Slogan du journaliste Gonzalo Guillén : "Le bandit Néstor Gregorio Vera, "Iván Mordisco", est apparu vivant, malgré le fait que le ministère de la Défense, de l'Armée et de la Police de Diego Molano ait annoncé sa mort victorieuse lors d'un attentat à la bombe, dans le que neuf personnes innocentes ont été tués, dont deux enfants. Le coutelas Luis Fernando Navarro Jiménez, alors commandant des Forces armées, a déclaré lors d'une conférence de presse que l'honorable massacre avait été précédé de 16 autres opérations. Qui a volé les trois milliards de pesos de la récompense qui a été payée cette fois-là pour la mort de quelqu'un qui n'est jamais mort ?

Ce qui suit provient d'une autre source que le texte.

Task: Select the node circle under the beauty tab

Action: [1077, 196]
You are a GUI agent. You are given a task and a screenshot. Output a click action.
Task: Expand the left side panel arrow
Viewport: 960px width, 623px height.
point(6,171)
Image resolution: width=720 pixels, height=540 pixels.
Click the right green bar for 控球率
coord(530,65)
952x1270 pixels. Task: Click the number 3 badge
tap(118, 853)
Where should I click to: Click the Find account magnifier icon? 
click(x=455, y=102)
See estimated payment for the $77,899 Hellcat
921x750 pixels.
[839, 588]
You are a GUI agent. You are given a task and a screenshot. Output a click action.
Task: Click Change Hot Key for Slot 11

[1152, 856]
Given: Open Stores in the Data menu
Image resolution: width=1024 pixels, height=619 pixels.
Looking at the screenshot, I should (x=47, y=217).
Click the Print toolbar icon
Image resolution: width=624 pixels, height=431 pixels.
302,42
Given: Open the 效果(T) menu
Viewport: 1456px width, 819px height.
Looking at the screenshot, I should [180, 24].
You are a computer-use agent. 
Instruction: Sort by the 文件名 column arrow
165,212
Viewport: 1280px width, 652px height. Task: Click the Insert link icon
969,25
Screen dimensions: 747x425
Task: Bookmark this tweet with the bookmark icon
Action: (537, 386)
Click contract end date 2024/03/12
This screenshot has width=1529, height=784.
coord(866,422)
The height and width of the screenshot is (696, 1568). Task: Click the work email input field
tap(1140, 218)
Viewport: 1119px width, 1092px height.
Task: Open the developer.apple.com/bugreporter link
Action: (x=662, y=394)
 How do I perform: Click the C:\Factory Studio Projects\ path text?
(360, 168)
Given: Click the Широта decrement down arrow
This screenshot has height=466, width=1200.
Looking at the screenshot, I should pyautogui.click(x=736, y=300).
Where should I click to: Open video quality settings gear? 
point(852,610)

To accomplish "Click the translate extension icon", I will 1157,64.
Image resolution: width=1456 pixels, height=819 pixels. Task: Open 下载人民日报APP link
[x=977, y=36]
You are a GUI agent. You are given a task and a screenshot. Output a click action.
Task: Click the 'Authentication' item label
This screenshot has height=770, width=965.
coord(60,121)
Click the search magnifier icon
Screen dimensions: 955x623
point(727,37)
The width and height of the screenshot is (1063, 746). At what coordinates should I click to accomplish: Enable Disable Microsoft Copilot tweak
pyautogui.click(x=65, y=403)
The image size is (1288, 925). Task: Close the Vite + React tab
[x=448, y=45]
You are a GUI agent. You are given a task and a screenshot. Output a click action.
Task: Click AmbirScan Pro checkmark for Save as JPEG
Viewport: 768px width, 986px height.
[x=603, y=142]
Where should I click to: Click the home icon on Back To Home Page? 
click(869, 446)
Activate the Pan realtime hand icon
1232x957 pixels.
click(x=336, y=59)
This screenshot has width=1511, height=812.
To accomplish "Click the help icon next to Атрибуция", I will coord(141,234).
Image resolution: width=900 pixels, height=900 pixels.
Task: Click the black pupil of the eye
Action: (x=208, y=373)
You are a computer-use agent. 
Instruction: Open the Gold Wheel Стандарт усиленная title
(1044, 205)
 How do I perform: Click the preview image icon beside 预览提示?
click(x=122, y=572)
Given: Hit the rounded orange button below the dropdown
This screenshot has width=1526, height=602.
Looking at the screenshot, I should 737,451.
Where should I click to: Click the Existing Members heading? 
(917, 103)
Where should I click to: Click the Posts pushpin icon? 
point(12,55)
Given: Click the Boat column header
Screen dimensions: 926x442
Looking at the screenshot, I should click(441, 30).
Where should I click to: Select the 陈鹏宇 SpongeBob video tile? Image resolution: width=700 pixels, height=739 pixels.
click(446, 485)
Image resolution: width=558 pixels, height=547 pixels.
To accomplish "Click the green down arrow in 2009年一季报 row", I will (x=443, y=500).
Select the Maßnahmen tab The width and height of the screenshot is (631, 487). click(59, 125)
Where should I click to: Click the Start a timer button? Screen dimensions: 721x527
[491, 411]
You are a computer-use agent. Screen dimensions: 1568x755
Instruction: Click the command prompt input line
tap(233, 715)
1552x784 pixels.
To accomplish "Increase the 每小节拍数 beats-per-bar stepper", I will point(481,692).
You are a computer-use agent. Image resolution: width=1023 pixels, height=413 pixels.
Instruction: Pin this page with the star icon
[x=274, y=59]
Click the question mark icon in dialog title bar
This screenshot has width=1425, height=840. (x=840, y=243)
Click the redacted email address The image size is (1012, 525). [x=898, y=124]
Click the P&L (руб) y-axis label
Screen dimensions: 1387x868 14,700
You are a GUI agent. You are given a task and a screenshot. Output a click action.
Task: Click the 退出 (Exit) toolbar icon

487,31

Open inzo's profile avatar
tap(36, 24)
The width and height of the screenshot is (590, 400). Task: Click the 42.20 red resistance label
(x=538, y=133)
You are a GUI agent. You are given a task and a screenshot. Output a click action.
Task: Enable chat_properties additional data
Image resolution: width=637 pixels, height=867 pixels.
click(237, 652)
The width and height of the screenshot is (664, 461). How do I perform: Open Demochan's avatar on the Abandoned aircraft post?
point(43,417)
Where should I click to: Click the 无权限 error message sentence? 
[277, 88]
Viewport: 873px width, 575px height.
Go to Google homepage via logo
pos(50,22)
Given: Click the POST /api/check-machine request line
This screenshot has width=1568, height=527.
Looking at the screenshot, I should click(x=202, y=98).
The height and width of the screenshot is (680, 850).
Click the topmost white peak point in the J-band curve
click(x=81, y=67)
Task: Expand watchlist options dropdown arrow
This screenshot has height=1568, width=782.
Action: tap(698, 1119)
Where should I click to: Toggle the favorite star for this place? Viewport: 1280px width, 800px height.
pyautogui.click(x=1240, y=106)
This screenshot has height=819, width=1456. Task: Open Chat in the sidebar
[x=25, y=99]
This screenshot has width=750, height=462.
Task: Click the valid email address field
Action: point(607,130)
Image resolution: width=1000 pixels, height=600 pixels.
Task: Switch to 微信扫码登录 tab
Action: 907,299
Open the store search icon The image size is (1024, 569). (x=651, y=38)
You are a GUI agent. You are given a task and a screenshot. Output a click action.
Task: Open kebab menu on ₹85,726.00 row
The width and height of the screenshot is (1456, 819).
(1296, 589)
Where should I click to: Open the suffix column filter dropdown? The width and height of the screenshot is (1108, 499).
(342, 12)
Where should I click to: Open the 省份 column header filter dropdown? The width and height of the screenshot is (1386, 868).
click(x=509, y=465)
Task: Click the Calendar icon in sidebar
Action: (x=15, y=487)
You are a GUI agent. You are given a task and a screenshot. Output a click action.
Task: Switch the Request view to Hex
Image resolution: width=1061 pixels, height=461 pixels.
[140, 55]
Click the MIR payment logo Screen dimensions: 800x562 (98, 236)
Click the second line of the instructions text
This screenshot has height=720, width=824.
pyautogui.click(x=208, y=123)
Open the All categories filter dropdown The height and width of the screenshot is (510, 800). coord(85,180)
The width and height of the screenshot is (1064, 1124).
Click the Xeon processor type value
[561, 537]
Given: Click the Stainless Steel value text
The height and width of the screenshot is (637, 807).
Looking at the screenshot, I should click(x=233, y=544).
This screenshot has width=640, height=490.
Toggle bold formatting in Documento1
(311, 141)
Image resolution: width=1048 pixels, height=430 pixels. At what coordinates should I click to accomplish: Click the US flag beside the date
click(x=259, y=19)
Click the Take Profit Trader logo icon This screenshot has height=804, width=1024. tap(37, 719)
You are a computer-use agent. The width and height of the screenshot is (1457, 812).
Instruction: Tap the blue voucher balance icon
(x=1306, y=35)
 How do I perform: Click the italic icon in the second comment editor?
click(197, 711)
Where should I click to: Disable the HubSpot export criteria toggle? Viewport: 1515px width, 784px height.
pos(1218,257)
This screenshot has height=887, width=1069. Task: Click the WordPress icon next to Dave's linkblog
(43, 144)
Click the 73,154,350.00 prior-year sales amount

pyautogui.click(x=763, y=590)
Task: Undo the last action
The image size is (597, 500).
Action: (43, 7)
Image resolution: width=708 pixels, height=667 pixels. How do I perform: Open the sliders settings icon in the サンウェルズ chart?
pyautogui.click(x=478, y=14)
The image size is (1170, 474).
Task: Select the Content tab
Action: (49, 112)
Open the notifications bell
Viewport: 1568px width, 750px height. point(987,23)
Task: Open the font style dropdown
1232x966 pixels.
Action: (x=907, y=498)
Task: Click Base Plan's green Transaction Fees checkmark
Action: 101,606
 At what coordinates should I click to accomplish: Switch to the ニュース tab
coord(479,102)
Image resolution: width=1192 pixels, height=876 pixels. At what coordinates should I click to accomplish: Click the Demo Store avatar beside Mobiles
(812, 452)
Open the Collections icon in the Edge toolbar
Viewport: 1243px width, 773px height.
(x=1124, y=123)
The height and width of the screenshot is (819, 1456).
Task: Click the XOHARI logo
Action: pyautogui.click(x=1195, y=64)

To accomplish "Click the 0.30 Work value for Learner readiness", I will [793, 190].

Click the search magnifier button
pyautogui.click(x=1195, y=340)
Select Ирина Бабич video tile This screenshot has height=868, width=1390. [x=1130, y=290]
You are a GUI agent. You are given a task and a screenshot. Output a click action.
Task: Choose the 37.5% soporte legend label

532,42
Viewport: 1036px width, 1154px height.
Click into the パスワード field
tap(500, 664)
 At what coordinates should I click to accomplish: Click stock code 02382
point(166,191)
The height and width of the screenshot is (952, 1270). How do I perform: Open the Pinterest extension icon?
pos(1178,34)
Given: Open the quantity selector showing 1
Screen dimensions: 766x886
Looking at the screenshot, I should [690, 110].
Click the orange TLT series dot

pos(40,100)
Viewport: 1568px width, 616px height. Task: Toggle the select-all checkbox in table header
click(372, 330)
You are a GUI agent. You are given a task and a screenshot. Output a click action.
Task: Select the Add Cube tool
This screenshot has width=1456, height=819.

Quelque chose de pire s'est produit avec la farce appelée "Operación Jaque", un vol de 100 millions de dollars du Trésor qu'Álvaro Uribe et l'ancien général génocidaire Mario Montoya ont habillé sous le couvert d'une "opération de renseignement". Mon documentaire sur cette opération mensongère Jaque, personne n'a jamais été capable de le rectifier. Les forces militaires et policières colombiennes sont des gangs de voleurs et d'assassins.

Note finale : Ce mardi soir (19h30), la nouvelle saison de l'émission Consultorio Jurídico sera diffusée. En tant qu'invité spécial sera l'ancien président Ernesto Samper Pizano, se souvenant de son travail en tant que collaborateur du bureau juridique de la Pontificia Universidad Javeriana, à l'époque où il était étudiant.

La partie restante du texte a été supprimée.